Exercise aim: Output, exactly and in full, the entries that appear below.

Records: Begin

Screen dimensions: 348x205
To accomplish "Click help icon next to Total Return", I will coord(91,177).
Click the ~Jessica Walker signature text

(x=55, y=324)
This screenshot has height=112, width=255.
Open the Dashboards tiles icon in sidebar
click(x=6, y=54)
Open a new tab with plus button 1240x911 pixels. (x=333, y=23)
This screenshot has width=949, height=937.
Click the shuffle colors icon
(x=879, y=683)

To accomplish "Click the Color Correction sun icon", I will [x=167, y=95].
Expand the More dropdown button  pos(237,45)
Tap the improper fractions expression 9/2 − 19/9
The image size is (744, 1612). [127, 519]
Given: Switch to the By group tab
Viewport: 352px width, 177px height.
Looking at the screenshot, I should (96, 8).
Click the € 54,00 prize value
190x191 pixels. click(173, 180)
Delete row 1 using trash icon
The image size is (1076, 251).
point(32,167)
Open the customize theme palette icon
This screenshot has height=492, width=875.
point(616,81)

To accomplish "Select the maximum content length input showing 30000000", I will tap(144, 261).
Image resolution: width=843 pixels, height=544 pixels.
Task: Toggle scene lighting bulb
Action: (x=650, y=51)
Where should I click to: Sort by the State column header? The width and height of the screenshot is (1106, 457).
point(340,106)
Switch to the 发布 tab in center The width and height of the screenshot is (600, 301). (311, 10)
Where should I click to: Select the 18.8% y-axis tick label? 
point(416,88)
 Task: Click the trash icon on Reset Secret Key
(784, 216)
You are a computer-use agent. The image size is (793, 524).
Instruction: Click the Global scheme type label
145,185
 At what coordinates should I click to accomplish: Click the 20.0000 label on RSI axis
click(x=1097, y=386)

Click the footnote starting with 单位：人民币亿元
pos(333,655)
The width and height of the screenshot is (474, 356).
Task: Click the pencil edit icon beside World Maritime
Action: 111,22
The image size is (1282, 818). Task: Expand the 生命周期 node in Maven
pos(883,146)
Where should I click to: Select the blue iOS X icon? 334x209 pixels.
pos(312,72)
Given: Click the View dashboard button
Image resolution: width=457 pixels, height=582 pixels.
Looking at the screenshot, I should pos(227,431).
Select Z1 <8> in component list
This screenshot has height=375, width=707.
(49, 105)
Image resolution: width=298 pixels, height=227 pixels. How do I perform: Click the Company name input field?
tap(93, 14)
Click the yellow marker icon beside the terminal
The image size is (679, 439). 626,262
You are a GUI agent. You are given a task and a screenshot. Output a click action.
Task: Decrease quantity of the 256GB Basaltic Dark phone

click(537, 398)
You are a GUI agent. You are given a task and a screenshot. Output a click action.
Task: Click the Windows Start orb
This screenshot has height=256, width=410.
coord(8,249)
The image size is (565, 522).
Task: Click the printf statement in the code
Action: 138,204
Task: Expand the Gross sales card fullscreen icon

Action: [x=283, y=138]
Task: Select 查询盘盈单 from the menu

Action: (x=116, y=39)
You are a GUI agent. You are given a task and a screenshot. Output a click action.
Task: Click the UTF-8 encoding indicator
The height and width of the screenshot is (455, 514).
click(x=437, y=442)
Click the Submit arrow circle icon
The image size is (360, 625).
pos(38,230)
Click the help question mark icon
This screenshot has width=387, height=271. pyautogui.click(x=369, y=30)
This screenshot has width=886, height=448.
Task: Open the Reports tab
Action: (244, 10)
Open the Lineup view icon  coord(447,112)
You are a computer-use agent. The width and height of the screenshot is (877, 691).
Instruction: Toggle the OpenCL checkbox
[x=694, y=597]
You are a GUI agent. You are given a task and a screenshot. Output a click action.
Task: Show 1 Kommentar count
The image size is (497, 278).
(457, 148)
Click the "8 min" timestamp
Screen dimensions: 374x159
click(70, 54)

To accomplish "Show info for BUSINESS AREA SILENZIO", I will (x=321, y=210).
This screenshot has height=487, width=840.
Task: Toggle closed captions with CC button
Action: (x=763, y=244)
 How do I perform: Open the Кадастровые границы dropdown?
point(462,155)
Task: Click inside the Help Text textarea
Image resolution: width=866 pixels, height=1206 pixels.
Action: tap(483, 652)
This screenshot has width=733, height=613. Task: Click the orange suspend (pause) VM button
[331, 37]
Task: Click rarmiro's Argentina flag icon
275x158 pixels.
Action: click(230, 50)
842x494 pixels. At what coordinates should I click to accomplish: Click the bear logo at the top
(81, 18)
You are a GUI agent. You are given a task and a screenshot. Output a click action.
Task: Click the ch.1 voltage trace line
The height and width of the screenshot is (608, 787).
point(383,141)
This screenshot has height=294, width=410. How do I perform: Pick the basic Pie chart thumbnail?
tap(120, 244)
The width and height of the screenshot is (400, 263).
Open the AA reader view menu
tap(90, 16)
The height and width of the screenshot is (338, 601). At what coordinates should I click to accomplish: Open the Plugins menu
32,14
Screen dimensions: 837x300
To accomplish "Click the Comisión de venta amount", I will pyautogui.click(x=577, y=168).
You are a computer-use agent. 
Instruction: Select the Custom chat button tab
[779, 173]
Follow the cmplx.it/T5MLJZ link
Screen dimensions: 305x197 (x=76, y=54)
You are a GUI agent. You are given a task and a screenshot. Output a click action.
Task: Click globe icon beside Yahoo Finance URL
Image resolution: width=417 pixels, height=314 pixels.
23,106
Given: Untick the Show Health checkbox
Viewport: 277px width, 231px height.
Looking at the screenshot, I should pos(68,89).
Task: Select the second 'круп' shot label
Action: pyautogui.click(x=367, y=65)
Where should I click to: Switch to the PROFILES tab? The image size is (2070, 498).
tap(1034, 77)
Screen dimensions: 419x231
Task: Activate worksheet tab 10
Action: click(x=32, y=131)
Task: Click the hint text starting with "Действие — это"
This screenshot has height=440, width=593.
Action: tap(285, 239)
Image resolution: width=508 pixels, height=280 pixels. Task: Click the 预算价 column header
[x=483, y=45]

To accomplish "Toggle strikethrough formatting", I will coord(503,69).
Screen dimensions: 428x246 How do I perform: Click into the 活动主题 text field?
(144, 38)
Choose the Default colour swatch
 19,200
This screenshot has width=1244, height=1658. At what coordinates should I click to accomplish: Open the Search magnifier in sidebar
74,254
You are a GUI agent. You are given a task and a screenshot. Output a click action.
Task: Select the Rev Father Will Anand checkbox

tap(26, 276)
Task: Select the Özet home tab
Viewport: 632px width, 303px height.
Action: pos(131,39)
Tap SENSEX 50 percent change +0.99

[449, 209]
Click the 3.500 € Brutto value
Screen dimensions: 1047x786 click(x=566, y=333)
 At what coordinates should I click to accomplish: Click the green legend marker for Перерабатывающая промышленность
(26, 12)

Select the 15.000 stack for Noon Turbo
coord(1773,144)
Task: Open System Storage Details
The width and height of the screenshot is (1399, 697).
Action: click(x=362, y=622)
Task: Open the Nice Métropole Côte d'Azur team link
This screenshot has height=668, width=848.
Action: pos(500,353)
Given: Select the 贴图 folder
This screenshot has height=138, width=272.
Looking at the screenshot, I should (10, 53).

Records: End

Result for this exercise:
Screen dimensions: 348x205
To accomplish "Click help icon next to Total Return", I will coord(91,177).
Click the ~Jessica Walker signature text

(x=55, y=324)
This screenshot has height=112, width=255.
Open the Dashboards tiles icon in sidebar
click(x=6, y=54)
Open a new tab with plus button 1240x911 pixels. (x=333, y=23)
This screenshot has width=949, height=937.
Click the shuffle colors icon
(x=879, y=683)

To accomplish "Click the Color Correction sun icon", I will [x=167, y=95].
Expand the More dropdown button  pos(237,45)
Tap the improper fractions expression 9/2 − 19/9
The image size is (744, 1612). [127, 519]
Given: Switch to the By group tab
Viewport: 352px width, 177px height.
Looking at the screenshot, I should (96, 8).
Click the € 54,00 prize value
190x191 pixels. click(173, 180)
Delete row 1 using trash icon
The image size is (1076, 251).
point(32,167)
Open the customize theme palette icon
This screenshot has height=492, width=875.
point(616,81)

To accomplish "Select the maximum content length input showing 30000000", I will tap(144, 261).
Image resolution: width=843 pixels, height=544 pixels.
Task: Toggle scene lighting bulb
Action: (x=650, y=51)
Where should I click to: Sort by the State column header? The width and height of the screenshot is (1106, 457).
point(340,106)
Switch to the 发布 tab in center The width and height of the screenshot is (600, 301). (311, 10)
Where should I click to: Select the 18.8% y-axis tick label? 
point(416,88)
 Task: Click the trash icon on Reset Secret Key
(784, 216)
You are a computer-use agent. The image size is (793, 524).
Instruction: Click the Global scheme type label
145,185
 At what coordinates should I click to accomplish: Click the 20.0000 label on RSI axis
click(x=1097, y=386)

Click the footnote starting with 单位：人民币亿元
pos(333,655)
The width and height of the screenshot is (474, 356).
Task: Click the pencil edit icon beside World Maritime
Action: 111,22
The image size is (1282, 818). Task: Expand the 生命周期 node in Maven
pos(883,146)
Where should I click to: Select the blue iOS X icon? 334x209 pixels.
pos(312,72)
Given: Click the View dashboard button
Image resolution: width=457 pixels, height=582 pixels.
Looking at the screenshot, I should pos(227,431).
Select Z1 <8> in component list
This screenshot has height=375, width=707.
(49, 105)
Image resolution: width=298 pixels, height=227 pixels. How do I perform: Click the Company name input field?
tap(93, 14)
Click the yellow marker icon beside the terminal
The image size is (679, 439). 626,262
You are a GUI agent. You are given a task and a screenshot. Output a click action.
Task: Decrease quantity of the 256GB Basaltic Dark phone

click(537, 398)
You are a GUI agent. You are given a task and a screenshot. Output a click action.
Task: Click the Windows Start orb
This screenshot has height=256, width=410.
coord(8,249)
The image size is (565, 522).
Task: Click the printf statement in the code
Action: 138,204
Task: Expand the Gross sales card fullscreen icon

Action: [x=283, y=138]
Task: Select 查询盘盈单 from the menu

Action: (x=116, y=39)
You are a GUI agent. You are given a task and a screenshot. Output a click action.
Task: Click the UTF-8 encoding indicator
The height and width of the screenshot is (455, 514).
click(x=437, y=442)
Click the Submit arrow circle icon
The image size is (360, 625).
pos(38,230)
Click the help question mark icon
This screenshot has width=387, height=271. pyautogui.click(x=369, y=30)
This screenshot has width=886, height=448.
Task: Open the Reports tab
Action: (244, 10)
Open the Lineup view icon  coord(447,112)
You are a computer-use agent. The width and height of the screenshot is (877, 691).
Instruction: Toggle the OpenCL checkbox
[x=694, y=597]
You are a GUI agent. You are given a task and a screenshot. Output a click action.
Task: Show 1 Kommentar count
The image size is (497, 278).
(457, 148)
Click the "8 min" timestamp
Screen dimensions: 374x159
click(70, 54)

To accomplish "Show info for BUSINESS AREA SILENZIO", I will (x=321, y=210).
This screenshot has height=487, width=840.
Task: Toggle closed captions with CC button
Action: (x=763, y=244)
 How do I perform: Open the Кадастровые границы dropdown?
point(462,155)
Task: Click inside the Help Text textarea
Image resolution: width=866 pixels, height=1206 pixels.
Action: tap(483, 652)
This screenshot has width=733, height=613. Task: Click the orange suspend (pause) VM button
[331, 37]
Task: Click rarmiro's Argentina flag icon
275x158 pixels.
Action: click(230, 50)
842x494 pixels. At what coordinates should I click to accomplish: Click the bear logo at the top
(81, 18)
You are a GUI agent. You are given a task and a screenshot. Output a click action.
Task: Click the ch.1 voltage trace line
The height and width of the screenshot is (608, 787).
point(383,141)
This screenshot has height=294, width=410. How do I perform: Pick the basic Pie chart thumbnail?
tap(120, 244)
The width and height of the screenshot is (400, 263).
Open the AA reader view menu
tap(90, 16)
The height and width of the screenshot is (338, 601). At what coordinates should I click to accomplish: Open the Plugins menu
32,14
Screen dimensions: 837x300
To accomplish "Click the Comisión de venta amount", I will pyautogui.click(x=577, y=168).
You are a computer-use agent. 
Instruction: Select the Custom chat button tab
[779, 173]
Follow the cmplx.it/T5MLJZ link
Screen dimensions: 305x197 (x=76, y=54)
You are a GUI agent. You are given a task and a screenshot. Output a click action.
Task: Click globe icon beside Yahoo Finance URL
Image resolution: width=417 pixels, height=314 pixels.
23,106
Given: Untick the Show Health checkbox
Viewport: 277px width, 231px height.
Looking at the screenshot, I should pos(68,89).
Task: Select the second 'круп' shot label
Action: pyautogui.click(x=367, y=65)
Where should I click to: Switch to the PROFILES tab? The image size is (2070, 498).
tap(1034, 77)
Screen dimensions: 419x231
Task: Activate worksheet tab 10
Action: click(x=32, y=131)
Task: Click the hint text starting with "Действие — это"
This screenshot has height=440, width=593.
Action: tap(285, 239)
Image resolution: width=508 pixels, height=280 pixels. Task: Click the 预算价 column header
[x=483, y=45]

To accomplish "Toggle strikethrough formatting", I will coord(503,69).
Screen dimensions: 428x246 How do I perform: Click into the 活动主题 text field?
(144, 38)
Choose the Default colour swatch
 19,200
This screenshot has width=1244, height=1658. At what coordinates should I click to accomplish: Open the Search magnifier in sidebar
74,254
You are a GUI agent. You are given a task and a screenshot. Output a click action.
Task: Select the Rev Father Will Anand checkbox

tap(26, 276)
Task: Select the Özet home tab
Viewport: 632px width, 303px height.
Action: pos(131,39)
Tap SENSEX 50 percent change +0.99

[449, 209]
Click the 3.500 € Brutto value
Screen dimensions: 1047x786 click(x=566, y=333)
 At what coordinates should I click to accomplish: Click the green legend marker for Перерабатывающая промышленность
(26, 12)

Select the 15.000 stack for Noon Turbo
coord(1773,144)
Task: Open System Storage Details
The width and height of the screenshot is (1399, 697).
Action: click(x=362, y=622)
Task: Open the Nice Métropole Côte d'Azur team link
This screenshot has height=668, width=848.
Action: pos(500,353)
Given: Select the 贴图 folder
This screenshot has height=138, width=272.
Looking at the screenshot, I should (10, 53).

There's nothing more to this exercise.